* [Problem requirements]: Pick out every line in the rows below that contains the word "battery", copying each one in full. Only exact case counts as a match.
:: Excerpted records ::
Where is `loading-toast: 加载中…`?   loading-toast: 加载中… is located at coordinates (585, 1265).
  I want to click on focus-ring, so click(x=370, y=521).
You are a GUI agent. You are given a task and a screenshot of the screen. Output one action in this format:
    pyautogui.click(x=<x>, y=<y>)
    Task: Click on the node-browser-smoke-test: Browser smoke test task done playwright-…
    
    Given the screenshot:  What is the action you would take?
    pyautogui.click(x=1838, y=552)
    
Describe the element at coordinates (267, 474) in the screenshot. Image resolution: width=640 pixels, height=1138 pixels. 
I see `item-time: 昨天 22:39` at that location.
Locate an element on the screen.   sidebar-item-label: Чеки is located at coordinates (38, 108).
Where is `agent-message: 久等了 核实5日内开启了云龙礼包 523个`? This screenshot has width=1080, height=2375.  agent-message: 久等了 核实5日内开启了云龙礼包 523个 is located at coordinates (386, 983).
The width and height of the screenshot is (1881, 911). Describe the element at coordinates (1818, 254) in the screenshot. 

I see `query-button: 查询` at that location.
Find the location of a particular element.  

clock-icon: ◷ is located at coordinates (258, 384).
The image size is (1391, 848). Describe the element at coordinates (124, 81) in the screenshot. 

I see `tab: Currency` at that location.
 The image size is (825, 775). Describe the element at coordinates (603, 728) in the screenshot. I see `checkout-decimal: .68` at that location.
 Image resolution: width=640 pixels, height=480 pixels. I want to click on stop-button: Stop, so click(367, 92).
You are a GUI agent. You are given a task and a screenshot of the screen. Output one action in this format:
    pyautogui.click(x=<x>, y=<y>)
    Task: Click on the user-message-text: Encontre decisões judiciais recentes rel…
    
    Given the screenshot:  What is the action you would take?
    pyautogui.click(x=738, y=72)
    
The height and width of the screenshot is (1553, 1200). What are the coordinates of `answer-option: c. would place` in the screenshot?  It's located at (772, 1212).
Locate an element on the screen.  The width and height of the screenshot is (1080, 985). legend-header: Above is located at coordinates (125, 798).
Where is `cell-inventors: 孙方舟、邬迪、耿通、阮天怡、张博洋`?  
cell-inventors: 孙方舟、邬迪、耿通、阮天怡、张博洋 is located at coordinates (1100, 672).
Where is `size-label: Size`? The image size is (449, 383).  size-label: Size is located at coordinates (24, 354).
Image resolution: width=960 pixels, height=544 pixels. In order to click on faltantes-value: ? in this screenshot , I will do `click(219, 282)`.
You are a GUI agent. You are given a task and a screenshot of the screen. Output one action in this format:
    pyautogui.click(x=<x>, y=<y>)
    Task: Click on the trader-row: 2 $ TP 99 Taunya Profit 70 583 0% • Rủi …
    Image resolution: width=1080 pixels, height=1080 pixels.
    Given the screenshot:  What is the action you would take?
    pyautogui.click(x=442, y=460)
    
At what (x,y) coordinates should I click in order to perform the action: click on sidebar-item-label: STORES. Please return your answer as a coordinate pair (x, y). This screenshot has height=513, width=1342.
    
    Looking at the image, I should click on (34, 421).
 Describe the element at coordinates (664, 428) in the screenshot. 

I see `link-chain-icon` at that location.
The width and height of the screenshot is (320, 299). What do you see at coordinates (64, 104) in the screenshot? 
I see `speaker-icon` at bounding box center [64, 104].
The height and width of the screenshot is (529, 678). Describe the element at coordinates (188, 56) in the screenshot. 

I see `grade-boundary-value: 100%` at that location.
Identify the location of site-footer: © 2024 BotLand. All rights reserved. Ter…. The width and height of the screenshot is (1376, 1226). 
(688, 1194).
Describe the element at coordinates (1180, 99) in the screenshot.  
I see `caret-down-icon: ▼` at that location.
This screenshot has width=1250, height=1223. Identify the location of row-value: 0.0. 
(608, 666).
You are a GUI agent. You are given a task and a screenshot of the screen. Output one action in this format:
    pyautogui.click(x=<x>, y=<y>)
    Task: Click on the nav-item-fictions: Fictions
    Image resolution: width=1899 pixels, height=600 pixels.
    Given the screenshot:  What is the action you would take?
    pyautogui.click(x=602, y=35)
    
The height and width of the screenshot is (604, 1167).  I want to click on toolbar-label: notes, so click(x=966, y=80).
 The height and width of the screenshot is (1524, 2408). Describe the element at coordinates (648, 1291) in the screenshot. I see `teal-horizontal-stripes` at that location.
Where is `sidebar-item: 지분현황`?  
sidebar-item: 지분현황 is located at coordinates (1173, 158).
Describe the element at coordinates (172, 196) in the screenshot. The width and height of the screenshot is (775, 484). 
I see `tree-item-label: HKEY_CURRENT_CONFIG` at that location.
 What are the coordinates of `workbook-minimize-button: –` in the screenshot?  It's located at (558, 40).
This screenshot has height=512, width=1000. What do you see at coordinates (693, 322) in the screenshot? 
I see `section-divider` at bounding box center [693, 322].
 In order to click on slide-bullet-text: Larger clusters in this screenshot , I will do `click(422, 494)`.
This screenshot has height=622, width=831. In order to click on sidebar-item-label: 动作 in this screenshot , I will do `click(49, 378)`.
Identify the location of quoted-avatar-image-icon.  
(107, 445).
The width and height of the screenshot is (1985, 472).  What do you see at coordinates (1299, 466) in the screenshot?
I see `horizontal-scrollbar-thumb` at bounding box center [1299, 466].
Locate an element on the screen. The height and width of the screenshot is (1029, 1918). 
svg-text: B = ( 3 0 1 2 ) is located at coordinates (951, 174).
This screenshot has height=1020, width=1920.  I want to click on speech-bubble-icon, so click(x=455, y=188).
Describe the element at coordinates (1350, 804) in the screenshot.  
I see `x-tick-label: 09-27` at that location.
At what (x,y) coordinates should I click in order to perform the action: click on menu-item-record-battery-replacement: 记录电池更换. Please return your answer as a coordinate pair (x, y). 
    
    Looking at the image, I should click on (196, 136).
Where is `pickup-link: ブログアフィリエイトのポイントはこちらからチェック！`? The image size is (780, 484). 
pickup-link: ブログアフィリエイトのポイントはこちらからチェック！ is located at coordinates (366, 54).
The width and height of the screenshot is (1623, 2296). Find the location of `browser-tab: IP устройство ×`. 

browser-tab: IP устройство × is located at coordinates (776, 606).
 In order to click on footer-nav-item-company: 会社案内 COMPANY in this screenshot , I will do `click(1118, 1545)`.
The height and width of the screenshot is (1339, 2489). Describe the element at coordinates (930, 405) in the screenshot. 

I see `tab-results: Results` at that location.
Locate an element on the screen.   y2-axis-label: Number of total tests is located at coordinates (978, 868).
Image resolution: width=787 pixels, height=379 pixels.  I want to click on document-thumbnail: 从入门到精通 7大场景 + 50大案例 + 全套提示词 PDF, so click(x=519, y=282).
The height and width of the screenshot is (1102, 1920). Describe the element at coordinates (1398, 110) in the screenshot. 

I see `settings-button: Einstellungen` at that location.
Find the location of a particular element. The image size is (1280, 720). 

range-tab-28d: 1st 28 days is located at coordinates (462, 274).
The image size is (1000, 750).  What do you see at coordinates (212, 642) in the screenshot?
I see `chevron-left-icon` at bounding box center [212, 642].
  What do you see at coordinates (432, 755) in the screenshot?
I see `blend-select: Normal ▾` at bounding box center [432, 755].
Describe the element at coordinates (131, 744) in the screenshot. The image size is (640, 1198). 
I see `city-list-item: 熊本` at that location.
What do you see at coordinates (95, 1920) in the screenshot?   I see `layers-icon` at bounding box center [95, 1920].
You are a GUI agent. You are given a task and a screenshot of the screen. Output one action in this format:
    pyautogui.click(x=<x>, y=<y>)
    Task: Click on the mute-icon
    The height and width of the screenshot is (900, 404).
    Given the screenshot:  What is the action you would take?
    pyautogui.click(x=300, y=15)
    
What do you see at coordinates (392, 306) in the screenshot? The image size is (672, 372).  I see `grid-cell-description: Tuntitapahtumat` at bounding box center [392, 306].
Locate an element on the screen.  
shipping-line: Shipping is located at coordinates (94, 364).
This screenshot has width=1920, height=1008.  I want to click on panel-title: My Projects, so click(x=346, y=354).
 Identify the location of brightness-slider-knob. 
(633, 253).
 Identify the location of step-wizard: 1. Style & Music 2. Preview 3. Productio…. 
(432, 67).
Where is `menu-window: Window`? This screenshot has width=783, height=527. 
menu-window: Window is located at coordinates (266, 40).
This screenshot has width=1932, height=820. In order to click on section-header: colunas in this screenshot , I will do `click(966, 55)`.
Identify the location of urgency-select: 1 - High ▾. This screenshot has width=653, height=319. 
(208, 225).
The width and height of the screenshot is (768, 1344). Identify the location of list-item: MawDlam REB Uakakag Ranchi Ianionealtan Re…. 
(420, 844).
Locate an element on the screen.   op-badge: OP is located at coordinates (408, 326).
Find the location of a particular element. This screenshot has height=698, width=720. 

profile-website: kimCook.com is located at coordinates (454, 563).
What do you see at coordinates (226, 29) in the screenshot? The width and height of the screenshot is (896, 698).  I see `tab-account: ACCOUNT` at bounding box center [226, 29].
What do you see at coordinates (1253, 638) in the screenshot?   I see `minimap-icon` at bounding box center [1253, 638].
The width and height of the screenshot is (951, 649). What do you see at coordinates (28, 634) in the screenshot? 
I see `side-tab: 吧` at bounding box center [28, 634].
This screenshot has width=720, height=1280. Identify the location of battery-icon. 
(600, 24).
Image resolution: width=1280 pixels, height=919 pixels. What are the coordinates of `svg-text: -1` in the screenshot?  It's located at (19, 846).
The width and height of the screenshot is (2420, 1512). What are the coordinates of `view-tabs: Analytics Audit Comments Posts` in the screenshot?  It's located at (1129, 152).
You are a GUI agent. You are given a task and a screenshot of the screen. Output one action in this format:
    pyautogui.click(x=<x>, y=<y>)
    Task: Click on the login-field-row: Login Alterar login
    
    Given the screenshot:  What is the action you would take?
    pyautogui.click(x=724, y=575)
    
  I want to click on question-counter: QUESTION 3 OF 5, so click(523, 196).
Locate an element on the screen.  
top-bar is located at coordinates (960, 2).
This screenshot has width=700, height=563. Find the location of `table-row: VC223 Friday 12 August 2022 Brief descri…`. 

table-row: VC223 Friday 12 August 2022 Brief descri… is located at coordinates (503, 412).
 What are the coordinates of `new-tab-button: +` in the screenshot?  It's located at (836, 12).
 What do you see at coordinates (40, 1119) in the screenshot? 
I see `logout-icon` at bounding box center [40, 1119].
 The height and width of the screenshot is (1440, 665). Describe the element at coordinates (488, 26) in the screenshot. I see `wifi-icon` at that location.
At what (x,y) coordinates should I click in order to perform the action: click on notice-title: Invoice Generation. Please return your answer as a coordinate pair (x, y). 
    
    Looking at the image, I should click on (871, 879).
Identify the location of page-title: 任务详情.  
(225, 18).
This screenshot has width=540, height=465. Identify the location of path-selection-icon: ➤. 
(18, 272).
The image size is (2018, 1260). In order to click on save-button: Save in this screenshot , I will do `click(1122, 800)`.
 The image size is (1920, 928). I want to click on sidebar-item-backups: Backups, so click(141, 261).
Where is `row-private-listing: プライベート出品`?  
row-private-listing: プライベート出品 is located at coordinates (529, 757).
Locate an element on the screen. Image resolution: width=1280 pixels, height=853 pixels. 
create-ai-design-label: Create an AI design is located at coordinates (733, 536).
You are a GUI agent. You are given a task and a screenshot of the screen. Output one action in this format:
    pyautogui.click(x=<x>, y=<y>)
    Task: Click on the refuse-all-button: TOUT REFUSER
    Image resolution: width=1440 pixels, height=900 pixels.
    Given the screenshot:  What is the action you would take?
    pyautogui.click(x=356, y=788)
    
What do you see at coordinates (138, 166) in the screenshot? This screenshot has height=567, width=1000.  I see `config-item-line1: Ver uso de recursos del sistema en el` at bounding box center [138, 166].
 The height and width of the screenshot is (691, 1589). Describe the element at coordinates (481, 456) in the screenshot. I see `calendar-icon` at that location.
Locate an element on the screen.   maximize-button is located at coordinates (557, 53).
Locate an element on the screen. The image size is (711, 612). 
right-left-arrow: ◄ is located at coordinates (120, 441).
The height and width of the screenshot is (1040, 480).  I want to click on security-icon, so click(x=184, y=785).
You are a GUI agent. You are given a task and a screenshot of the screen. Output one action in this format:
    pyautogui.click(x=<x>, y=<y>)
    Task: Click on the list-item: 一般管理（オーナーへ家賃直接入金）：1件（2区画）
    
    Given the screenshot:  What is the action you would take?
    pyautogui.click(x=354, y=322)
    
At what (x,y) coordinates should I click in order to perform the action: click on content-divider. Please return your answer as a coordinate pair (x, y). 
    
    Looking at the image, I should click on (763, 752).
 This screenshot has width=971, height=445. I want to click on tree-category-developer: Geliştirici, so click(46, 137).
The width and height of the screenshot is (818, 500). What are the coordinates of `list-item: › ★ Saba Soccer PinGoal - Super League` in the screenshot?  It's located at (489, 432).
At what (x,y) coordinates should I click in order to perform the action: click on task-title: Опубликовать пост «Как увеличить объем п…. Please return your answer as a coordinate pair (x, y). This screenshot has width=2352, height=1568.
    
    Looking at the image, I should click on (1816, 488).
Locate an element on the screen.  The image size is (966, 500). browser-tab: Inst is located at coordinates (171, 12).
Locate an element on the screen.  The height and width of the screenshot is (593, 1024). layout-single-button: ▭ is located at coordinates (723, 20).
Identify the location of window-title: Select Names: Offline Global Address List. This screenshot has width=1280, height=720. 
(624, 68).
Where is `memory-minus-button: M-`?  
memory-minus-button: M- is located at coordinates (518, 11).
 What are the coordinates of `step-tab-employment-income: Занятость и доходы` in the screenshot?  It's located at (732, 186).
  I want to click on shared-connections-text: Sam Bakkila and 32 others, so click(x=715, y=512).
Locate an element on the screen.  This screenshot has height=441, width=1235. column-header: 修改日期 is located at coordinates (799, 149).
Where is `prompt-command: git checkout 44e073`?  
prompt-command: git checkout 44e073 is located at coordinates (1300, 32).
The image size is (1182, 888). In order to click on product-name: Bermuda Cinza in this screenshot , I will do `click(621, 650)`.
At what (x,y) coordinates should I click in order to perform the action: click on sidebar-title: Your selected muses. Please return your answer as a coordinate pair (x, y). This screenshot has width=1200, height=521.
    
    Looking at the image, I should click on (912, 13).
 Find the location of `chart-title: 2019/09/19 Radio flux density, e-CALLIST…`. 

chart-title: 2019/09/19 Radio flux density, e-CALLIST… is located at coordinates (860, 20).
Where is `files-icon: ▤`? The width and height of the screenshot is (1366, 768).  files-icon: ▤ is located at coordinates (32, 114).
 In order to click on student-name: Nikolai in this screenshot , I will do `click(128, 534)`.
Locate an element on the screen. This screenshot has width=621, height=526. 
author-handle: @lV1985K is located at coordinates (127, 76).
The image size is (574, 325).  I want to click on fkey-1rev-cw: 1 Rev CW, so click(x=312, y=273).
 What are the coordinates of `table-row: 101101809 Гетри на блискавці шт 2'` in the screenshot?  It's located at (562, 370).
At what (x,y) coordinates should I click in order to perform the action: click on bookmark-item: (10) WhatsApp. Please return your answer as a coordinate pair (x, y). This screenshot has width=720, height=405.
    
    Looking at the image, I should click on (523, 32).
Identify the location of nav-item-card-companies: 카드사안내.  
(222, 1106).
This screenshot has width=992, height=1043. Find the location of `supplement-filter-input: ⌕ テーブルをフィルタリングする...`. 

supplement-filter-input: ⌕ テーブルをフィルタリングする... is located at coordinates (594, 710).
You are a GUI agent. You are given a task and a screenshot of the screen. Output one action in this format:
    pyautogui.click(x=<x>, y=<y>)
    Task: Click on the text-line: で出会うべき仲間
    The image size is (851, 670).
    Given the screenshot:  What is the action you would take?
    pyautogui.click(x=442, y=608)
:::
* [Result of this task]:
At what (x,y) coordinates should I click in order to perform the action: click on menu-item-record-battery-replacement: 记录电池更换. Please return your answer as a coordinate pair (x, y). 
This screenshot has width=720, height=1280. Identify the location of battery-icon. 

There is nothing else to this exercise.